Material provided:
···

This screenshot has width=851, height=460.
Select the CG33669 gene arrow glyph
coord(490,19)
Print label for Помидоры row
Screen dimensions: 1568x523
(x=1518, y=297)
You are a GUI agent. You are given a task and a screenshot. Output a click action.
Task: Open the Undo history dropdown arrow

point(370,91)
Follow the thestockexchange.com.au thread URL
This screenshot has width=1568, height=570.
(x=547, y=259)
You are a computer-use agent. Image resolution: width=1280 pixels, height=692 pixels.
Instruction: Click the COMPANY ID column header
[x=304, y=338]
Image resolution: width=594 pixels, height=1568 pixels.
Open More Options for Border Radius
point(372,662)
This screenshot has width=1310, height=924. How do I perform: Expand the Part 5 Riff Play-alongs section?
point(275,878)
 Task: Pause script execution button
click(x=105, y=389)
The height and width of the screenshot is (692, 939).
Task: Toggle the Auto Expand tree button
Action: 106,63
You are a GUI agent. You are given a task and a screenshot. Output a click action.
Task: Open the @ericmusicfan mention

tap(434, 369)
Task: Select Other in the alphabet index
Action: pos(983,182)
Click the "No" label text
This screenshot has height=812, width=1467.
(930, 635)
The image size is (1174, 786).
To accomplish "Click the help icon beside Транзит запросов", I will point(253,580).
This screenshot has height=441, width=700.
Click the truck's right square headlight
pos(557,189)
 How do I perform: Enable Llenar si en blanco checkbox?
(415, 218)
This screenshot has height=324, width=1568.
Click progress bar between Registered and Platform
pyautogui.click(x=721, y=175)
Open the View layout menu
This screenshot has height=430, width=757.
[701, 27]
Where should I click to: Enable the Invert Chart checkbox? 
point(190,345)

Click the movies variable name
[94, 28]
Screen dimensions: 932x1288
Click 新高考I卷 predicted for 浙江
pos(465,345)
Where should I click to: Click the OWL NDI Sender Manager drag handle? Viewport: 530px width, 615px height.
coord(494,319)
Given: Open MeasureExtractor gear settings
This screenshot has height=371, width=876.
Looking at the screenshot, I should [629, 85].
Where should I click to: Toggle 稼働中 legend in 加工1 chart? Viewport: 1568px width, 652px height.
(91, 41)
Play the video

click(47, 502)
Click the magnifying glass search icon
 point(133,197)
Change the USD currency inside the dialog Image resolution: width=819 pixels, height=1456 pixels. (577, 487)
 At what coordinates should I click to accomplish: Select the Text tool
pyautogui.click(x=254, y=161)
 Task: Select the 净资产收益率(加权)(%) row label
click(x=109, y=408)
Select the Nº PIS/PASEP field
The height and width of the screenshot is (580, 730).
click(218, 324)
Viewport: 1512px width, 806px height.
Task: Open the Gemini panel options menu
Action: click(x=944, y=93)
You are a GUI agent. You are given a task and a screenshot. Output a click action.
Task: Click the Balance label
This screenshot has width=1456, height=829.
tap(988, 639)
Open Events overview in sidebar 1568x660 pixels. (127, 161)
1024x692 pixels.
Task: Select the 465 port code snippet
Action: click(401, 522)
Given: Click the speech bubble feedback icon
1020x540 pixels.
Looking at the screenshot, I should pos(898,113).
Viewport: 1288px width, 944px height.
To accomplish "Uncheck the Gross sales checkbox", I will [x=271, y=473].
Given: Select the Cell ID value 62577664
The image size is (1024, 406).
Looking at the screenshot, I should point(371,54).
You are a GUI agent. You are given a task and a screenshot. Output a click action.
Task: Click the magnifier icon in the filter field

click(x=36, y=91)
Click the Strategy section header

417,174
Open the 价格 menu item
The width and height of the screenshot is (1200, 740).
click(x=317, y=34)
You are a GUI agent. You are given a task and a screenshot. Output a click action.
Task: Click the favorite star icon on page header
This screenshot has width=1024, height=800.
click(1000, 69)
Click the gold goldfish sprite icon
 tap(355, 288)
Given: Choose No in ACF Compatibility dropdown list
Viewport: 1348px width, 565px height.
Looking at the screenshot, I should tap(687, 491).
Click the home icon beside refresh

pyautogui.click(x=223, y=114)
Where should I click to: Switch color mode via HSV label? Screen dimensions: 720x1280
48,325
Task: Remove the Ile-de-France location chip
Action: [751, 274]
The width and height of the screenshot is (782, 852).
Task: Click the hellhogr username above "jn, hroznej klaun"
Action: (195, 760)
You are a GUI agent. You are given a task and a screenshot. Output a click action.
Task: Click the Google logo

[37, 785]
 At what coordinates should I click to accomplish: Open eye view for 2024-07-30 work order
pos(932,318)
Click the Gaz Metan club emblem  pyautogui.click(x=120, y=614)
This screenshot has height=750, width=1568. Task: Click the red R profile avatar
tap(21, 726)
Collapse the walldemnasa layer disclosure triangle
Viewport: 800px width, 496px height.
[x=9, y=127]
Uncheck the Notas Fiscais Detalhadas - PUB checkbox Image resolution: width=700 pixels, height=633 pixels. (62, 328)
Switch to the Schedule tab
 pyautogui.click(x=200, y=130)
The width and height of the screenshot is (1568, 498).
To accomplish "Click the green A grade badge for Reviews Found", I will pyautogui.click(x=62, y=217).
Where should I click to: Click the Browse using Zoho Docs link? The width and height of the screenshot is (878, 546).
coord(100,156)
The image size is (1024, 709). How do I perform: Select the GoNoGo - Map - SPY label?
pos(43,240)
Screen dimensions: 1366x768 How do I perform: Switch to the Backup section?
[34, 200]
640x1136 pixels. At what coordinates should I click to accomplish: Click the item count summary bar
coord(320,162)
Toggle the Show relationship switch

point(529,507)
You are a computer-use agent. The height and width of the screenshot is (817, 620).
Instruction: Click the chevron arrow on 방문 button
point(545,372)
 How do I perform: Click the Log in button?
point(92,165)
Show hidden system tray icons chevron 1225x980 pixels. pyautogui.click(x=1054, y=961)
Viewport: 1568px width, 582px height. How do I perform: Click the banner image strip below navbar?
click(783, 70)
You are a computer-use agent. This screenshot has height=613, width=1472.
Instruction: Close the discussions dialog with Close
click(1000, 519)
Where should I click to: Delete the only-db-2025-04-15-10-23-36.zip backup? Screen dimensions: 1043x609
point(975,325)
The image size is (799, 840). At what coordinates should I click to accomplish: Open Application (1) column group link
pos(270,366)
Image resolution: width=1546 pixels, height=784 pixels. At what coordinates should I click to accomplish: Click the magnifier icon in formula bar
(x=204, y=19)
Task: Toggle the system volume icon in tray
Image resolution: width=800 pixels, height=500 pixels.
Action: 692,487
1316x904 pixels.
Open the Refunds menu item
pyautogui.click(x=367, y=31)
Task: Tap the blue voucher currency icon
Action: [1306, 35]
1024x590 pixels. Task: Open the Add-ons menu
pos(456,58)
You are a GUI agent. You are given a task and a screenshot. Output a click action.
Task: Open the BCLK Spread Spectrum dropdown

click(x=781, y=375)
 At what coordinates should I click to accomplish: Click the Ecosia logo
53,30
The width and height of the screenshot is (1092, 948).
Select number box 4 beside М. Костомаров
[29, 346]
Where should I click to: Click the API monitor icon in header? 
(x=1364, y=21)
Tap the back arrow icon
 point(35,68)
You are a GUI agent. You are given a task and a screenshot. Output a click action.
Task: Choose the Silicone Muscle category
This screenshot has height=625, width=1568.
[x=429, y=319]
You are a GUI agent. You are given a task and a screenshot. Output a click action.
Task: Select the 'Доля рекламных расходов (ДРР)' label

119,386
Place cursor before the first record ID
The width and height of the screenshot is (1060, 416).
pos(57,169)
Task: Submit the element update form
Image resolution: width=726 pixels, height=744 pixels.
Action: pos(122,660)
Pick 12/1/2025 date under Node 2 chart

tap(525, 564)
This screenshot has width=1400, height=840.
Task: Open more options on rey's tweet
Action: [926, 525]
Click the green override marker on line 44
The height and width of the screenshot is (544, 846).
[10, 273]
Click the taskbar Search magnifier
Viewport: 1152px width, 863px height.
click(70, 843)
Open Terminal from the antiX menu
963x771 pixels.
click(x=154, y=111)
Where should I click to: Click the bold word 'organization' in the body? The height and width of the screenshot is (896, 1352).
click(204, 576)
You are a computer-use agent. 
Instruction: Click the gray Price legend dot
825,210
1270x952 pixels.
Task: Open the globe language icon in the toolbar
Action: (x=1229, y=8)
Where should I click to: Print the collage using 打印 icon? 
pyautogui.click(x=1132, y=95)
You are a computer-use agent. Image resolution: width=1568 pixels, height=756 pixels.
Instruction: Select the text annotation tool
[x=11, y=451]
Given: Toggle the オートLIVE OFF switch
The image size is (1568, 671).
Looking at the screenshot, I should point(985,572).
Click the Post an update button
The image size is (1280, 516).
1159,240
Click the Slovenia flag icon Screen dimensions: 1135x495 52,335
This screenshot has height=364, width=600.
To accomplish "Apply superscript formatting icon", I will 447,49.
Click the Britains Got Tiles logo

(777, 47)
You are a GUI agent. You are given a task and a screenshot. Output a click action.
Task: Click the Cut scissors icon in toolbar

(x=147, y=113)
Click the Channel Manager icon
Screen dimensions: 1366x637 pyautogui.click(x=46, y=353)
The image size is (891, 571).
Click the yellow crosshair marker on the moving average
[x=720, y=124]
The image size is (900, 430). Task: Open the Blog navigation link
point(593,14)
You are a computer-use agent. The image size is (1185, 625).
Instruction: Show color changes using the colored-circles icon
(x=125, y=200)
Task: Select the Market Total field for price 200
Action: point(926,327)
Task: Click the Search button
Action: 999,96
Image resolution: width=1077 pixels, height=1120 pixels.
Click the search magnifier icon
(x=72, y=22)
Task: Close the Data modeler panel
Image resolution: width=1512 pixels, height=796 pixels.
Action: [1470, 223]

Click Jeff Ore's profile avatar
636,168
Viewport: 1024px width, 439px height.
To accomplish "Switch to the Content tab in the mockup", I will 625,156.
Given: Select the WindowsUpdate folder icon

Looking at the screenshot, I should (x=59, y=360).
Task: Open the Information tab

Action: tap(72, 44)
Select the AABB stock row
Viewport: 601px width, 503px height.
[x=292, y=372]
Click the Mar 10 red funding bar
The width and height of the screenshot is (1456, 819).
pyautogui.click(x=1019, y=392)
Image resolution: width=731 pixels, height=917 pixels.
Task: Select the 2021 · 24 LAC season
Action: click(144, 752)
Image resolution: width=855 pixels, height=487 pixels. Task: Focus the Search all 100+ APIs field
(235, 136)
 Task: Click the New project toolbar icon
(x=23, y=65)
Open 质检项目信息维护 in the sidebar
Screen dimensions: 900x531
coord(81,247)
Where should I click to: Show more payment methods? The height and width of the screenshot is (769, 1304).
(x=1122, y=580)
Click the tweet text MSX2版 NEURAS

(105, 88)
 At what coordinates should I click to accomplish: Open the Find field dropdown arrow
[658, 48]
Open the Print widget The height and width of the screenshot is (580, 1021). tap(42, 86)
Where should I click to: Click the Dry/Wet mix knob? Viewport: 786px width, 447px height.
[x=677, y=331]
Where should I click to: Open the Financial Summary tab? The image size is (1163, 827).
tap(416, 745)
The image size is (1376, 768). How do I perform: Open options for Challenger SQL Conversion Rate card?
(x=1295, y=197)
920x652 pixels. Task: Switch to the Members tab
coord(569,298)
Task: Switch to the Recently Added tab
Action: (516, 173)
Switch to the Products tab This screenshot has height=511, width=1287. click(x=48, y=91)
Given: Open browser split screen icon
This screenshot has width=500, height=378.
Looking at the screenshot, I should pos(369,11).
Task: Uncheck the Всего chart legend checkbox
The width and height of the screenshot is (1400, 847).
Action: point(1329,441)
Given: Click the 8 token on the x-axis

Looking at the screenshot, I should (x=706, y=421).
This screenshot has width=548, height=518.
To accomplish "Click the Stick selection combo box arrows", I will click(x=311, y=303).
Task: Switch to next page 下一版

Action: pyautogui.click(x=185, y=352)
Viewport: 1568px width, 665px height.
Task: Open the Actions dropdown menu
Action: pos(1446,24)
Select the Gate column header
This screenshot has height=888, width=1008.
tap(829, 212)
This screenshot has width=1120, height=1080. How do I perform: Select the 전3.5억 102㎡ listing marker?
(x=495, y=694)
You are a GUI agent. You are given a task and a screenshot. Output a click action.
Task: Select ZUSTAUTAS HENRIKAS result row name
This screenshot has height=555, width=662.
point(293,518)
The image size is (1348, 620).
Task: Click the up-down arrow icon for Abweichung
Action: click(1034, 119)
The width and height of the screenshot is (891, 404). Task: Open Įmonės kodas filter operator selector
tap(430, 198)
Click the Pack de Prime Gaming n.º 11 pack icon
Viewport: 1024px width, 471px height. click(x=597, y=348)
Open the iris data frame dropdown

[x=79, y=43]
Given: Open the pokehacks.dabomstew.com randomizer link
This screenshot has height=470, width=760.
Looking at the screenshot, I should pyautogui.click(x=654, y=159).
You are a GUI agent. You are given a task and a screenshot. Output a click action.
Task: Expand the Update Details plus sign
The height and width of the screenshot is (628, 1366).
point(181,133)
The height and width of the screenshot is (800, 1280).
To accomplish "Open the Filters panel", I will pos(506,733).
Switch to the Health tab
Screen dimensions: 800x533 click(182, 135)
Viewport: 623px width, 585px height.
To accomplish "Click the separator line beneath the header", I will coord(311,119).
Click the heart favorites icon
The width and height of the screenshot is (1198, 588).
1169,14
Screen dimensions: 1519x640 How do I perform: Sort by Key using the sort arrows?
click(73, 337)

···

Your reply is to repeat, unchanged, the lines above running from the one with "Viewport: 1024px width, 439px height." up to and including the one with "Click the Mar 10 red funding bar".

Response area:
Viewport: 1024px width, 439px height.
To accomplish "Switch to the Content tab in the mockup", I will 625,156.
Given: Select the WindowsUpdate folder icon

Looking at the screenshot, I should (x=59, y=360).
Task: Open the Information tab

Action: tap(72, 44)
Select the AABB stock row
Viewport: 601px width, 503px height.
[x=292, y=372]
Click the Mar 10 red funding bar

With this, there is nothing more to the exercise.